- The request -
Retype the items word for word, starting with the very first line and going on through the line with "pos(1141,306)", both included.

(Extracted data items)
>> begin
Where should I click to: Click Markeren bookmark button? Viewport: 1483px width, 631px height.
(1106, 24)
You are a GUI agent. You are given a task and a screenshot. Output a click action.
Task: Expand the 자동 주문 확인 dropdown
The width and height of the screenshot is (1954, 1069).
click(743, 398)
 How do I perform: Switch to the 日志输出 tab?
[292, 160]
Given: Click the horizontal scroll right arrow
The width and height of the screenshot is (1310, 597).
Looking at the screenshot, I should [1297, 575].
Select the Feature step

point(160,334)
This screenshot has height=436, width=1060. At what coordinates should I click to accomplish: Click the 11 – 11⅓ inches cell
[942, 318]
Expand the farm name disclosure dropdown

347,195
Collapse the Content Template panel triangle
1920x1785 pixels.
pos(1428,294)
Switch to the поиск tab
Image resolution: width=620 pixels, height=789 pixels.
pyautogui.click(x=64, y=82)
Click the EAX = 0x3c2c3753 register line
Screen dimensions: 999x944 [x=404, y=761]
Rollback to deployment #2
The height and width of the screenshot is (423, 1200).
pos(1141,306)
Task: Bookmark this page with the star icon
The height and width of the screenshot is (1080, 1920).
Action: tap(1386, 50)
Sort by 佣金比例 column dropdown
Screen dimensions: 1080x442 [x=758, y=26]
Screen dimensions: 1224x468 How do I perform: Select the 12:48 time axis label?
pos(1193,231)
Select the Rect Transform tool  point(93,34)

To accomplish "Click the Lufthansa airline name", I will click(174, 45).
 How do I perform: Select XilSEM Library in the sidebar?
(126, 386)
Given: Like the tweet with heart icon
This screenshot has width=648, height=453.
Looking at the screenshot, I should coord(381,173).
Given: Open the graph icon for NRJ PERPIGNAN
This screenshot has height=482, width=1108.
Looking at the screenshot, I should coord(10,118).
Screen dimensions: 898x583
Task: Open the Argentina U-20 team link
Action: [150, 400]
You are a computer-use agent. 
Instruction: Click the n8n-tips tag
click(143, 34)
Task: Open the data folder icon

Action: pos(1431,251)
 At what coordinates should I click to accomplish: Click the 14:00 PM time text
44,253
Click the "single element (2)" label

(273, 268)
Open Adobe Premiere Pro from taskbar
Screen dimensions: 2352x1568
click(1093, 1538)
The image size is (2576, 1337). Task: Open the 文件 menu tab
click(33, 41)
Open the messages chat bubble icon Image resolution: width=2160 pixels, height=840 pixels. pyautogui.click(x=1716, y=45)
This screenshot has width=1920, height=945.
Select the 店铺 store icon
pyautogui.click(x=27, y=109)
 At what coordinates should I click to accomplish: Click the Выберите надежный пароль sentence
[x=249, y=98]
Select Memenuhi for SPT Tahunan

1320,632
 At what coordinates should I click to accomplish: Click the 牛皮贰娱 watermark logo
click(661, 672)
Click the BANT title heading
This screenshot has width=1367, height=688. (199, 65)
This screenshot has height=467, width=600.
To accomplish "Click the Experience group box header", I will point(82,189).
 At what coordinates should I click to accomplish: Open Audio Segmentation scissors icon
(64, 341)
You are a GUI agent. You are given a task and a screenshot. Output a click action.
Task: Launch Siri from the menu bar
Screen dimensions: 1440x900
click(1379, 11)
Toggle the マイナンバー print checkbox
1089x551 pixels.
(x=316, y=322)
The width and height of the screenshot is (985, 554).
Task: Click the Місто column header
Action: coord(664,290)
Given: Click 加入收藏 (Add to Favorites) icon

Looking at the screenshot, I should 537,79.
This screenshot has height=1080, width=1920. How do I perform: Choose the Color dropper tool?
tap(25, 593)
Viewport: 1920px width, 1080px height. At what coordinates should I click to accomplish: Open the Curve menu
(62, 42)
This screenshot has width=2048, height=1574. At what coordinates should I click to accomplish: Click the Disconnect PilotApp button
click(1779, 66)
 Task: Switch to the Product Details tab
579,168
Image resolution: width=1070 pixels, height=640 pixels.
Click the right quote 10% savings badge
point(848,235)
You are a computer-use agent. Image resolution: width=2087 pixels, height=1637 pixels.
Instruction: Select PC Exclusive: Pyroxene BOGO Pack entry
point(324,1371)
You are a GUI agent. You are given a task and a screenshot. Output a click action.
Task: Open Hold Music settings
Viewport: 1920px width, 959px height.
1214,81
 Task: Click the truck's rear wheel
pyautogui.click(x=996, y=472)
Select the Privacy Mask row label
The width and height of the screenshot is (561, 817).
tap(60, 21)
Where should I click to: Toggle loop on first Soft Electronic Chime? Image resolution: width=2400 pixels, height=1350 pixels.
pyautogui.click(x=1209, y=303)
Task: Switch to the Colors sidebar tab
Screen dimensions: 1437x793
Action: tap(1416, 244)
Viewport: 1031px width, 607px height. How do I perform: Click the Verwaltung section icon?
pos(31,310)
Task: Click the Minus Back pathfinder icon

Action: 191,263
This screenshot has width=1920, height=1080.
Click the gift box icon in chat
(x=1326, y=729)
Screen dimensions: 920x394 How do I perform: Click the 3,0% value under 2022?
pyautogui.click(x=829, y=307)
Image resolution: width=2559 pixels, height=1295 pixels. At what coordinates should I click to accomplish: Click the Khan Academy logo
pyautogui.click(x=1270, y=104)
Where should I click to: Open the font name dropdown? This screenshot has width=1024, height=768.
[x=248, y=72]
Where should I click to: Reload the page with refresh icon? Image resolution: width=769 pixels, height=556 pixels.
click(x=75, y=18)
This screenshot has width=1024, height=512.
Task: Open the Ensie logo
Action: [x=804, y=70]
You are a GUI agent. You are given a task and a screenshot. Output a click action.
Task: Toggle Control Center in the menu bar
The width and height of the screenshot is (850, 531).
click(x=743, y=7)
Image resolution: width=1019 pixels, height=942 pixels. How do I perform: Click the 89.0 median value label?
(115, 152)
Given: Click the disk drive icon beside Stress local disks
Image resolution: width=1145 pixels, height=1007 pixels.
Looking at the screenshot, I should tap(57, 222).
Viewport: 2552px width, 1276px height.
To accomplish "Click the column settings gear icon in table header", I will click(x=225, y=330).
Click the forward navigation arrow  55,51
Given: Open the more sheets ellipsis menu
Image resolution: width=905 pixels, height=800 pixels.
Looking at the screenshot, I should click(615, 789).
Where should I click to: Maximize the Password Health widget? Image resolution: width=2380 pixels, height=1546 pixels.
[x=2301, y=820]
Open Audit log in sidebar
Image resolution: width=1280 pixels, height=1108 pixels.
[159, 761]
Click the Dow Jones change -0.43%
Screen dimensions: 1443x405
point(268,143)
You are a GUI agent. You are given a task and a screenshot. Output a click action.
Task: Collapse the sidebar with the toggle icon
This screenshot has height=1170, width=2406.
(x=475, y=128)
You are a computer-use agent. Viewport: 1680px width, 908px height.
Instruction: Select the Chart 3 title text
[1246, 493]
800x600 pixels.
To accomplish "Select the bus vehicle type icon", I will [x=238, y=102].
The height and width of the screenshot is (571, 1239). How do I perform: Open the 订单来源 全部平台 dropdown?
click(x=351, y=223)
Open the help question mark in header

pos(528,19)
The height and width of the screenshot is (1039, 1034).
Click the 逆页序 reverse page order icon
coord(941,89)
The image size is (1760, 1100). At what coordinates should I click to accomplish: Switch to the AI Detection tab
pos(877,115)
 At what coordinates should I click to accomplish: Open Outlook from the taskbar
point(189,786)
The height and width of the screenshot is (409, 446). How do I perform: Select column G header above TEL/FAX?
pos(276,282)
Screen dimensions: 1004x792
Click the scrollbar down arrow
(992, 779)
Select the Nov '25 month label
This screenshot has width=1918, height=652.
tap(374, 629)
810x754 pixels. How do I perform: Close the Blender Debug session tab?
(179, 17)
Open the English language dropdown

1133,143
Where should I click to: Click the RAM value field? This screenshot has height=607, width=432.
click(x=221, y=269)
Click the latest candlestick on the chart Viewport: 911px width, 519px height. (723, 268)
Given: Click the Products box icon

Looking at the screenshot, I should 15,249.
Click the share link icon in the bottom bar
>> end
- Written answer -
Where should I click to: Click Markeren bookmark button? Viewport: 1483px width, 631px height.
(1106, 24)
You are a GUI agent. You are given a task and a screenshot. Output a click action.
Task: Expand the 자동 주문 확인 dropdown
The width and height of the screenshot is (1954, 1069).
click(743, 398)
 How do I perform: Switch to the 日志输出 tab?
[292, 160]
Given: Click the horizontal scroll right arrow
The width and height of the screenshot is (1310, 597).
Looking at the screenshot, I should [1297, 575].
Select the Feature step

point(160,334)
This screenshot has height=436, width=1060. At what coordinates should I click to accomplish: Click the 11 – 11⅓ inches cell
[942, 318]
Expand the farm name disclosure dropdown

347,195
Collapse the Content Template panel triangle
1920x1785 pixels.
pos(1428,294)
Switch to the поиск tab
Image resolution: width=620 pixels, height=789 pixels.
pyautogui.click(x=64, y=82)
Click the EAX = 0x3c2c3753 register line
Screen dimensions: 999x944 [x=404, y=761]
Rollback to deployment #2
The height and width of the screenshot is (423, 1200).
pos(1141,306)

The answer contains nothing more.